謝蟬站在門口等他。
李恒臉上神色平靜,走到殿門前,淡淡地掃她一眼,示意其他人在外面等著。
長吉帶著人候在門外。
謝蟬猜他有話對自己說,也要宮女都退出去,跟在李恒身后進殿。
“密告信的事,皇后無需擔心。”李恒落座,直接道,“謝侍郎和張侍郎已經查清楚了。此事的主謀是宜春宮的蕭美人,她剛好知道當年蕭仲平想向謝家提親的事,收買蕭仲平的仆人,偽造信件,誣陷皇后。
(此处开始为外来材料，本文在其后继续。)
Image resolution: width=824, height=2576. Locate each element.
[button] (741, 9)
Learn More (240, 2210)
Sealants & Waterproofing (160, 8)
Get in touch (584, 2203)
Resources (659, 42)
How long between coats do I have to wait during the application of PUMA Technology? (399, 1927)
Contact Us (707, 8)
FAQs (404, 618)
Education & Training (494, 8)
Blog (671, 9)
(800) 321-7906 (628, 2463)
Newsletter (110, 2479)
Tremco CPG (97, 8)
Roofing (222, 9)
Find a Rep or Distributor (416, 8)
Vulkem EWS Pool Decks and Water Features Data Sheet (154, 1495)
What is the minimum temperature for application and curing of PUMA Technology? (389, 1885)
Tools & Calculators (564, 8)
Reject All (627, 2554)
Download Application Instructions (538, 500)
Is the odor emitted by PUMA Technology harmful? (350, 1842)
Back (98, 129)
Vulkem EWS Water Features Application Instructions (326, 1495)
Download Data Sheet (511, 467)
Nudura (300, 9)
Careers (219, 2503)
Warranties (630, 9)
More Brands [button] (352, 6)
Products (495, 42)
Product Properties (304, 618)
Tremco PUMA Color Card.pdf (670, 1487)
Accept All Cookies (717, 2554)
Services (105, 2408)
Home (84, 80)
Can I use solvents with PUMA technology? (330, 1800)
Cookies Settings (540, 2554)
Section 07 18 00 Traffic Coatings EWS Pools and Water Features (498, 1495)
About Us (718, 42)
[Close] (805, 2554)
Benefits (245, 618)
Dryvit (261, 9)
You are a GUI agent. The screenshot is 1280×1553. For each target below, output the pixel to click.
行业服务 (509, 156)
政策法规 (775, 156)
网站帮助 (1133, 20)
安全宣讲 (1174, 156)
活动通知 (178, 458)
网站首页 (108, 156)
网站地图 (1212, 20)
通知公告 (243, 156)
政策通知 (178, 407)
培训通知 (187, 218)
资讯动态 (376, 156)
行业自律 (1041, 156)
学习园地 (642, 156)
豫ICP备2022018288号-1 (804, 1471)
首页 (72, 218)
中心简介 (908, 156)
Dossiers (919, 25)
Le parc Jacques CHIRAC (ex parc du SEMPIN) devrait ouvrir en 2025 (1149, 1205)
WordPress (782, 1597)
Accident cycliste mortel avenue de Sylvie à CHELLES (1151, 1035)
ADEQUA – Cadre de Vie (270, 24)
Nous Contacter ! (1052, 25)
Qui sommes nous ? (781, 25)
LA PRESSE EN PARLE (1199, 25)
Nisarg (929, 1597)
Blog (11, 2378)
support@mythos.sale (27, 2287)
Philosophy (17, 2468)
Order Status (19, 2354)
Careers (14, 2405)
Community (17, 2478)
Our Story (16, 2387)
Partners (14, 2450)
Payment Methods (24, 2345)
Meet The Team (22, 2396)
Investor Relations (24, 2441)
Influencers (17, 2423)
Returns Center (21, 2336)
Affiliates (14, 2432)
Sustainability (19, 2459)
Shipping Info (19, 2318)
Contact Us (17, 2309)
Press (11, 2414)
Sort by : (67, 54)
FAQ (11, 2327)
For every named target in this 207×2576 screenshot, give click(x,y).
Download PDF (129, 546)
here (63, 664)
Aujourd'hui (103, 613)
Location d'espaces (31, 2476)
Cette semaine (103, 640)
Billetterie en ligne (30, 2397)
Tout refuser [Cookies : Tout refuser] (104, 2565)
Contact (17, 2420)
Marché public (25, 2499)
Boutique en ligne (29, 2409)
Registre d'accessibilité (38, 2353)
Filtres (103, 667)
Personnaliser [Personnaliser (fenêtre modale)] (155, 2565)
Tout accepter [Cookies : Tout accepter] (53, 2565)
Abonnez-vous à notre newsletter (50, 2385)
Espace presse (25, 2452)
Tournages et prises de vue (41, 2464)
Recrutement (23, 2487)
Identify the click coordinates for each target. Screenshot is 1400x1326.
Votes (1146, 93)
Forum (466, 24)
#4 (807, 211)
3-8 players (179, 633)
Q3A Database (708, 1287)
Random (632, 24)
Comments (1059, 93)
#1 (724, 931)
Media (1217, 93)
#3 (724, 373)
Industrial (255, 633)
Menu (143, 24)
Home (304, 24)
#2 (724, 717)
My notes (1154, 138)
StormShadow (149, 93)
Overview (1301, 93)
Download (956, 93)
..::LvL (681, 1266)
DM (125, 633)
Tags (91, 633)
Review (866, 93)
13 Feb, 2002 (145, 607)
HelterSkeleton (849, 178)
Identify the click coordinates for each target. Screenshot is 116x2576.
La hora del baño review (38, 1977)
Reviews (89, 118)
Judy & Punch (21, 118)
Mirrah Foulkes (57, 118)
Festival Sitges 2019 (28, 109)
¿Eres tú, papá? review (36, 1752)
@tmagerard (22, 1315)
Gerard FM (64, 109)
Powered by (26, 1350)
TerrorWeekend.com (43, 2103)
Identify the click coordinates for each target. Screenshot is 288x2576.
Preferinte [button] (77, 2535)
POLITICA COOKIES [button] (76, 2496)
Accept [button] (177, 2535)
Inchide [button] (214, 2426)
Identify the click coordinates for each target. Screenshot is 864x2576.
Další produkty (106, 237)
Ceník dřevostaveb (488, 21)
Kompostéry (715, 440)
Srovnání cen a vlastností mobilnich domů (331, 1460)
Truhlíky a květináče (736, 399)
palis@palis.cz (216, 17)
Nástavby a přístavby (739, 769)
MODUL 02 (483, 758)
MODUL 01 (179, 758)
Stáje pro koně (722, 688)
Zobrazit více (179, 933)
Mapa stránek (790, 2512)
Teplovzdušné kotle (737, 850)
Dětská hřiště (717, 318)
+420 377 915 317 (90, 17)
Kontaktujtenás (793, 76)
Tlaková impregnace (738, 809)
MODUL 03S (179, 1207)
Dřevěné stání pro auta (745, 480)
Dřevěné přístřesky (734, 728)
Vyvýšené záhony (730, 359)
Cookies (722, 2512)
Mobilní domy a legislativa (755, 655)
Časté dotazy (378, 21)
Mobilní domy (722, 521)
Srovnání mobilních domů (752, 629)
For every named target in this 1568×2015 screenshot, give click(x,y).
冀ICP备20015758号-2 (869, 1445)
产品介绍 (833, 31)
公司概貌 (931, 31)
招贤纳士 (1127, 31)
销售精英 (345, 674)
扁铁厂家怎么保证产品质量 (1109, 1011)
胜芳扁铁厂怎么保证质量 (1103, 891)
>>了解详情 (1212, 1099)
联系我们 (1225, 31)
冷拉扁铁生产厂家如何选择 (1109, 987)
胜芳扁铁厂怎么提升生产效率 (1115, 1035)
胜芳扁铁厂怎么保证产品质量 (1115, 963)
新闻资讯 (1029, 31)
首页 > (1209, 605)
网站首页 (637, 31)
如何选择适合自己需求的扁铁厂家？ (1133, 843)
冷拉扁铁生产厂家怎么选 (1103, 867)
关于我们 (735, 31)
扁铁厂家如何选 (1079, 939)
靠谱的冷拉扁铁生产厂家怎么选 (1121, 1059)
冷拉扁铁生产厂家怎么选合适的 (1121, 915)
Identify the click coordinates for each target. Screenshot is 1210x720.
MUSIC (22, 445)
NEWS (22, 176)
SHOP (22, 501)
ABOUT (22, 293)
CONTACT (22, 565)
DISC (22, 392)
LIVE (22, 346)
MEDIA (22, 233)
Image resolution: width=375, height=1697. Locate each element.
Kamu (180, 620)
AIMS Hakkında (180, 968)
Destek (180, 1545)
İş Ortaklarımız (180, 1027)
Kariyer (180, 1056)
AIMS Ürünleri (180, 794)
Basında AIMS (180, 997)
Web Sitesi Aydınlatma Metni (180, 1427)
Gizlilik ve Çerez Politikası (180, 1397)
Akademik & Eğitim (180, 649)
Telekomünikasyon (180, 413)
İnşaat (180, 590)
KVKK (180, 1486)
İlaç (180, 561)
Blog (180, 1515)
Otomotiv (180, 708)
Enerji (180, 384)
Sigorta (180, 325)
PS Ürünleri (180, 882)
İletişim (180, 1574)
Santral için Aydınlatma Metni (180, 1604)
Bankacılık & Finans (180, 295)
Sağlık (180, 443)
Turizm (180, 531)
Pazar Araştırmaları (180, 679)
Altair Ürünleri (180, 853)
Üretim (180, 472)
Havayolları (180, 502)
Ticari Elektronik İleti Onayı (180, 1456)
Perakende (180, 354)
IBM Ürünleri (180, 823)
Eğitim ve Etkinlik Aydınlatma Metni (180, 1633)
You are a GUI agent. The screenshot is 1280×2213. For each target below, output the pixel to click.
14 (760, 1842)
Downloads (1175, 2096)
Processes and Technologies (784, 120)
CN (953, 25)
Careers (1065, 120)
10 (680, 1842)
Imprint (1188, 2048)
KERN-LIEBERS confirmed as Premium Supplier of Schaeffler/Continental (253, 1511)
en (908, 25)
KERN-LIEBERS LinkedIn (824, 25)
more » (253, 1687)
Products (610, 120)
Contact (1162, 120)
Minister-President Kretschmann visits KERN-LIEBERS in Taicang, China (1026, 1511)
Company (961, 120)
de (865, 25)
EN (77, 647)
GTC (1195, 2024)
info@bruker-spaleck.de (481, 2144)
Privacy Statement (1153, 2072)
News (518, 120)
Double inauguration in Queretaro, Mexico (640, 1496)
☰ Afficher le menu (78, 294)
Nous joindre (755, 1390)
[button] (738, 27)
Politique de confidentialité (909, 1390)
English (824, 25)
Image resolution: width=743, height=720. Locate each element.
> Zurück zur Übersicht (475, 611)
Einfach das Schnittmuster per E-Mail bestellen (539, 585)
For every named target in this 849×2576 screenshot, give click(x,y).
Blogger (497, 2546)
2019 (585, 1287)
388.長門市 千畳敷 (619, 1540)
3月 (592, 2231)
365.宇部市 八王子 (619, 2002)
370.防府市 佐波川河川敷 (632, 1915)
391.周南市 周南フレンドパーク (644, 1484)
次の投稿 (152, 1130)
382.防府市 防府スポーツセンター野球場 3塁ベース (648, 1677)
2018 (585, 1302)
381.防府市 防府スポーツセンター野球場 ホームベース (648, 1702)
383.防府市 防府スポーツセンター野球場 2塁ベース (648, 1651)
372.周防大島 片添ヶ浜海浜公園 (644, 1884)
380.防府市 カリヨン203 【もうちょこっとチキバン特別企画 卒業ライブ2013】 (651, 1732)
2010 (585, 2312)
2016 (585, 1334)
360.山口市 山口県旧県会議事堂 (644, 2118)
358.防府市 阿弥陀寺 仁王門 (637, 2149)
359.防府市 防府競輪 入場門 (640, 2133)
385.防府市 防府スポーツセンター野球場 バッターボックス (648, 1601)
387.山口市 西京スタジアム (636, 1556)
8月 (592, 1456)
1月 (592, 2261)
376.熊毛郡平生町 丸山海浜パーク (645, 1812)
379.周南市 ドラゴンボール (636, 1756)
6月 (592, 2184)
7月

”
謝蟬愣住,反應過來,心里松了口氣,沉沉壓在心口的巨石總算落地了。
蕭家是大族,宮中有兩個姓蕭的妃嬪,蕭美人她知道,應該是姚貴妃的人。
李恒道“朕已經命人去處置蕭美人,她嫉妒皇后,行此毒辣之事,罪不可恕。”
“謝陛下為臣妾做主。”謝蟬垂眸,停頓片刻,道,“陛下,臣妾斗膽問一句,蕭美人誣陷臣妾,姚貴妃毫不知情”
謝嘉瑯查出幕后主使前,她保持緘默,現在已經定案,她不必隱忍。
李恒眉頭輕輕擰一下,“阿蟬,結案文書是謝侍郎寫的,此人公正,朝野皆知。”
謝蟬相信謝嘉瑯的判斷,既然他都沒查出什么,她也不糾纏。
沒有證據的話,只會自取其辱。
她一笑“是臣妾多心了。”
李恒抬眸,凝視著謝蟬,“阿蟬,蕭仲平的仆人證實,他這些年對你念念不忘。”
謝蟬感覺到李恒審視的目光,撩起眼皮,和李恒對視。
“陛下和臣妾說這些,是什么意思”
李恒看著她,“阿蟬,蕭仲平身為臣子,膽敢對你有這樣的念頭,你覺得朕該怎么處置他”
謝蟬和李恒對視。
初春的曦光照在庭前,把杏樹花枝嬌艷婀娜的輪廓映在窗紗上,旖旎融融的春色中,李恒棱角分明的面龐看起來一如少年時,豐神俊朗。
她被這個少年傷透了心。
這是他今天來椒房殿的目的,試探她是不是對蕭仲平有情。
謝蟬笑了笑,轉過臉,看著香幾上裊裊盤繞的青煙,“陛下想怎么處置蕭仲平,臣妾無從置喙,陛下不必來試探臣妾。當年蕭家想求親的事,臣妾一無所知。”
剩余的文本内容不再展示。